● **SOURCE PASSAGE**
++++++++++
And, like someone pointed out… the Habs have scored 4 times on 23 scoring chances in OT, while not allowing a single one on 15 chances against. That SHOULD produce a winning result, but they also are bound to lose some as a 1.000% SV% is unsustainable (therefore going 4-0-5 in 4 on 4 situations is a real anomoly).
Hockey blogging can't get any flatter.
I think you can think of it this way, for illustration: the Habs have played 60 minutes of overtime in total, scoring 4 goals and allowing zero. That’s not unlike winning a single hockey game by a score of 4-0. Sure, games like that happen, but what are the odds of another such shutout over the next game, even if your team is very good?
The Habs are a weird team this year. They’re battered, they lose games they should win, they win games they should lose, they allow over 50 shots to Nashville, they come up with three-goal comebacks with a salary floor roster. Really hard to tell what they really are.
Methodology
Methodology question…
You took each team’s total shots (i.e. – corsi) at 5-on-5 w/game tied in the first half and made that your x (estimator). Then you made y (response) each team’s own performance in corsi at 5-on-5 w/game tied in the second half?
++++++++++
● **ENTRIES PROVIDED**
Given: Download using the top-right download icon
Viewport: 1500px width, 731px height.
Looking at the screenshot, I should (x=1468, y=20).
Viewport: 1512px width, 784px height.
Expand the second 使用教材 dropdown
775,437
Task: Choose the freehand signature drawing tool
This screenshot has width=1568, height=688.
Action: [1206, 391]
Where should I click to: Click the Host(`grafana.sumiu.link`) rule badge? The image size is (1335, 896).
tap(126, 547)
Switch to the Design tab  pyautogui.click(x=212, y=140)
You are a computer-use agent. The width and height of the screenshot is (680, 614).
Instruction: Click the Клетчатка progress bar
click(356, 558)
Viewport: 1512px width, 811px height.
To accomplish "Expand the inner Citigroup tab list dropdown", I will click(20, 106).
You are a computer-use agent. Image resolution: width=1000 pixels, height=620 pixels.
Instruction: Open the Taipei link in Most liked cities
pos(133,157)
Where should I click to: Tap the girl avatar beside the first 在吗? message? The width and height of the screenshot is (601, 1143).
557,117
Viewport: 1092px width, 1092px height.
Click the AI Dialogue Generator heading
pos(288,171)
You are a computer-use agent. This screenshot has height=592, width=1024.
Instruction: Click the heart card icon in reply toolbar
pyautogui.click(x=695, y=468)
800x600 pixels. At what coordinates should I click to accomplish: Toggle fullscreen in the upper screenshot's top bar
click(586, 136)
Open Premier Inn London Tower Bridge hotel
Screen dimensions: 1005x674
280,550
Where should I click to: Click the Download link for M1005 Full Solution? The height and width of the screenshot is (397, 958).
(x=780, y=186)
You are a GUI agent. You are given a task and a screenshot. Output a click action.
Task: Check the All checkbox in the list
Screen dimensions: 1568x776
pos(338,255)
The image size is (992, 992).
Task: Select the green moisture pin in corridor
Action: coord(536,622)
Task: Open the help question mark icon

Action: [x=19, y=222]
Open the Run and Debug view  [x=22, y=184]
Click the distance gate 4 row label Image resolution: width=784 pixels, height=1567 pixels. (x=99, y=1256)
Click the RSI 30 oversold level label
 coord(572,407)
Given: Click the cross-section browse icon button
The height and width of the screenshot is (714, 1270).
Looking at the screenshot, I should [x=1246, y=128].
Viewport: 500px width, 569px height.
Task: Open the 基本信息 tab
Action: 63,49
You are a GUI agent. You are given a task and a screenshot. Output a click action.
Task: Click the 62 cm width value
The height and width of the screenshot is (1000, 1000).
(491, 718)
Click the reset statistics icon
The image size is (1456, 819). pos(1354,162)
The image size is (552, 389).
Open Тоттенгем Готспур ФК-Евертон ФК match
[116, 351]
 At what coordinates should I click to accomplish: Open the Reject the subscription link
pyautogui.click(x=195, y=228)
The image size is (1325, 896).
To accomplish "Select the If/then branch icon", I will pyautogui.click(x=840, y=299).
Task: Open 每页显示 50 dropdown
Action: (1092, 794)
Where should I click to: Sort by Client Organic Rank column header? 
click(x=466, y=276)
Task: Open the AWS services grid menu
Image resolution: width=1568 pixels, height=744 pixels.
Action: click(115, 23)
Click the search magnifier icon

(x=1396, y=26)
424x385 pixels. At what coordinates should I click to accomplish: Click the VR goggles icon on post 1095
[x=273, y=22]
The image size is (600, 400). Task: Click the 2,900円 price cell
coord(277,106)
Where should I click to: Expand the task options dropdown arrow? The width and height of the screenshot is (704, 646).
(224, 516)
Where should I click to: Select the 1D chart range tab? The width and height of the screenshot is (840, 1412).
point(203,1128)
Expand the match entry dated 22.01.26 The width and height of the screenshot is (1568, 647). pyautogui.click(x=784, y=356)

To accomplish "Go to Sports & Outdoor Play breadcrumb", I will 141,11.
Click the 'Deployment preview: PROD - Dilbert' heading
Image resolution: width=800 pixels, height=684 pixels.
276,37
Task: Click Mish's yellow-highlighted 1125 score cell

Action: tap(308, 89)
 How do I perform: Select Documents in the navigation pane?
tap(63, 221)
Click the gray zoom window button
++++++++++
● **TASK INSTRUCTIONS**
1. Say whether each statement below agrees with the hockey discussion, and answer yes or no with the deciding words from the text quoted exactly. (a) The Habs have scored 4 goals and allowed none in 60 minutes of overtime. (b) The Habs allowed over 50 shots to Nashville. (c) The Habs built their comebacks with a roster at the salary cap ceiling.
2. Proceed with the hockey discussion, picking up right after its final sentence.
The data plays no part in what is asked here.

● **WRITTEN RESPONSES**
1.
(a) Yes: "the Habs have played 60 minutes of overtime in total, scoring 4 goals and allowing zero"
(b) Yes: "they allow over 50 shots to Nashville"
(c) No: "they come up with three-goal comebacks with a salary floor roster"

2.
I ask because
1) Wouldn’t that only show correlation between 5-on-5 to 5-on-5. (As well as 4-on-4 to 4-on-4). But you said:
[i]“As you can see, 5-on-5 shot differential is a better predictor of future 4-on-4 performance”[/i]
so maybe I have your methodology wrong and you did in fact correlate 5-on-5 to 4-on-4.
2) If my initial guess at your methodology is correct, I’m surprised you got such low correlations. I just did the following:
I took each team’s corsi at ES wgame tied (the data is from TOI though, so i think Vic includes 5-on-5 and 4-on-4 together. Not sure if he includes OT.) through the first 52 games of 08-09 (weird number of games, I know, but it happens to be the data I had) and compared it to each team’s corsi at ES w/game tied for the final 30 games of 08-09.
I get r^2 of .475 (r = .69)
Incidentally, I then did the same thing for goal differential at ES w/game tied and get:
r^2 = .03 (r = .17)
ps – i also think Vic strips out EN goals
by sunnymehta.com on Nov 25, 2009 2:27 PM EST up reply actions
You know the game is broken when ...
Canucks try to make their point
Team has only been able to reach two overtime games this season
- – today’s Edmonton Journal
… the Canucks — billed as a tight-checking, hard-working club — have only been able to get two games to overtime this season. That’s the fewest in the NHL and a sore point for a team that, on average, has got more than on-quarter of their games to overtime during the past four years … “It’s really surprising that we still have a zero in that [OTL] column,” Alex Burrows said. We’re more than a quarter of the way into the season and we only have been able to get to OT twice. Those points are huge."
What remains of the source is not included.